Return, word for word, the stretch of the listing from the line containing "Task: Click the empty Name cell in row 18" through the line containing "(x=29, y=570)", with both of those lines included.

#### Task material ####

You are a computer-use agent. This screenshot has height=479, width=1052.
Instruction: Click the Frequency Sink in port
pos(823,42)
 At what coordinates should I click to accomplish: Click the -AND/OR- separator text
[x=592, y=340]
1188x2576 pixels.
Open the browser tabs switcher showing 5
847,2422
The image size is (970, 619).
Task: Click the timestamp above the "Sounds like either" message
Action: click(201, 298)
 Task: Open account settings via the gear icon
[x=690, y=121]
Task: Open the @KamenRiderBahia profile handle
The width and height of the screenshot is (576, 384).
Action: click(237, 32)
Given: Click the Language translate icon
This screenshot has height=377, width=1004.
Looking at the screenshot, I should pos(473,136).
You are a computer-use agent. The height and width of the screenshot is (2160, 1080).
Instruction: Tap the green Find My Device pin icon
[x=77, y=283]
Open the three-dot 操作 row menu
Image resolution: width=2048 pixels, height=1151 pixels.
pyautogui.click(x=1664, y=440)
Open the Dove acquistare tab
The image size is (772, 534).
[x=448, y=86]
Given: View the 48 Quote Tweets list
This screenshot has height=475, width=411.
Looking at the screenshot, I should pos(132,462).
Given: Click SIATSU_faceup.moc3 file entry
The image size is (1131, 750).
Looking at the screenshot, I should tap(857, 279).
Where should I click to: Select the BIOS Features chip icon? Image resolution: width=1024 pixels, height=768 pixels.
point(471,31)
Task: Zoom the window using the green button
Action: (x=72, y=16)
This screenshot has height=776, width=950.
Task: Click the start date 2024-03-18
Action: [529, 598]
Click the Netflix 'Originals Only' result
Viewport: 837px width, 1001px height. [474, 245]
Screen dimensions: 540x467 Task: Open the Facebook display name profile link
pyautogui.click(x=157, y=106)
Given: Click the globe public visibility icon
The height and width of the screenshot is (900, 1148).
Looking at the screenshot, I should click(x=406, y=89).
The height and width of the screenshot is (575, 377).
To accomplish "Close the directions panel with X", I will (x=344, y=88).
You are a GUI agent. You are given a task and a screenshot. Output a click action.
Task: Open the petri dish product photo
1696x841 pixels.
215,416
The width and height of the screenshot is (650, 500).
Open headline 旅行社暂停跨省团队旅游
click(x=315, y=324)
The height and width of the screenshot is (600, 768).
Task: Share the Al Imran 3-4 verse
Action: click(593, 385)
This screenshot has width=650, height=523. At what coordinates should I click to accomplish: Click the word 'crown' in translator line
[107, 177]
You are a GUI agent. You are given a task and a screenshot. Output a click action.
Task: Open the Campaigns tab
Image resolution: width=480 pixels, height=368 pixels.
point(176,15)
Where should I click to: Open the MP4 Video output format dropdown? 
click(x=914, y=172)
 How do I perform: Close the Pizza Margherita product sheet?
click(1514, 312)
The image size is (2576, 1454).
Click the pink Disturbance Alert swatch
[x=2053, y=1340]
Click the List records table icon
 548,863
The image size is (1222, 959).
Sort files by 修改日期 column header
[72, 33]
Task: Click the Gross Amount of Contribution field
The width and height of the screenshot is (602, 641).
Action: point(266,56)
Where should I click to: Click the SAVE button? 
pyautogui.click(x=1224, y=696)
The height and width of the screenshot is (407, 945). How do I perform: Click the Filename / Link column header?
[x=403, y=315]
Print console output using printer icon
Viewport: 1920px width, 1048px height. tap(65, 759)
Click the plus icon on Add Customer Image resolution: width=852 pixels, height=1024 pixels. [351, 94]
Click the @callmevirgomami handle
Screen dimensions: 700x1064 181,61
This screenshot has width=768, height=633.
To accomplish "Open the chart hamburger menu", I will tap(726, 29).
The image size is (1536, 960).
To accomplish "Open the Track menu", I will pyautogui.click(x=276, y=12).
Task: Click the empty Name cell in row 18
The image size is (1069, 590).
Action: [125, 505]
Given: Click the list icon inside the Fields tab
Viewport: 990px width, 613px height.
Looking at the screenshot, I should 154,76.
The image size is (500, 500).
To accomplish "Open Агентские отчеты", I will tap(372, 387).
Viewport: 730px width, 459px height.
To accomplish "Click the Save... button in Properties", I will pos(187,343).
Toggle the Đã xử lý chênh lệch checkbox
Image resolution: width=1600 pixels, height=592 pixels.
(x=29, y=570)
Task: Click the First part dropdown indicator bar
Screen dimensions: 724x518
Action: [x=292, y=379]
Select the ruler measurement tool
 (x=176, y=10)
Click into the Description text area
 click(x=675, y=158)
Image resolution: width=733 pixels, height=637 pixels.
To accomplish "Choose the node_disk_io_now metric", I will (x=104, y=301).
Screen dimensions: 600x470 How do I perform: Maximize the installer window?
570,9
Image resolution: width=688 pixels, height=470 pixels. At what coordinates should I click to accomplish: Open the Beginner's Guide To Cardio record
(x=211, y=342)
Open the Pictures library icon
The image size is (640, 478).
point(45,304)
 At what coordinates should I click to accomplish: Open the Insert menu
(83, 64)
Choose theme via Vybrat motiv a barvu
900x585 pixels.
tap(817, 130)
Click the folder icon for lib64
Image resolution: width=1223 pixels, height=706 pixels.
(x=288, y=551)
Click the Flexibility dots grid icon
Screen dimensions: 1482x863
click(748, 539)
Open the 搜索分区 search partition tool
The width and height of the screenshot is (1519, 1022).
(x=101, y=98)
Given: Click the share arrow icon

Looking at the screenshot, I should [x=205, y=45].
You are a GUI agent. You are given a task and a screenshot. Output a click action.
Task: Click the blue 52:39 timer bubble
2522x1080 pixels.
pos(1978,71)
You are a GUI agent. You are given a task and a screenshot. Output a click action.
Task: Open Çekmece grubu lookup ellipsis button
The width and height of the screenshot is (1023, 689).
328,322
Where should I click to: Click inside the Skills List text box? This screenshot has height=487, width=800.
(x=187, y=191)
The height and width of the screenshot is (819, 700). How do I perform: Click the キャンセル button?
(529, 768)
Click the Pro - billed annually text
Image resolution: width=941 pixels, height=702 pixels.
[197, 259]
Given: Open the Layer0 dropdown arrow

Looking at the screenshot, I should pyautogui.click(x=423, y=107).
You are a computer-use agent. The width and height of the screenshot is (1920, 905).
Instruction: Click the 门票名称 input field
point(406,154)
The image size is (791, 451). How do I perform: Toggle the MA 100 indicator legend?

####

Final result:
Task: Click the empty Name cell in row 18
The image size is (1069, 590).
Action: [125, 505]
Given: Click the list icon inside the Fields tab
Viewport: 990px width, 613px height.
Looking at the screenshot, I should 154,76.
The image size is (500, 500).
To accomplish "Open Агентские отчеты", I will tap(372, 387).
Viewport: 730px width, 459px height.
To accomplish "Click the Save... button in Properties", I will pos(187,343).
Toggle the Đã xử lý chênh lệch checkbox
Image resolution: width=1600 pixels, height=592 pixels.
(x=29, y=570)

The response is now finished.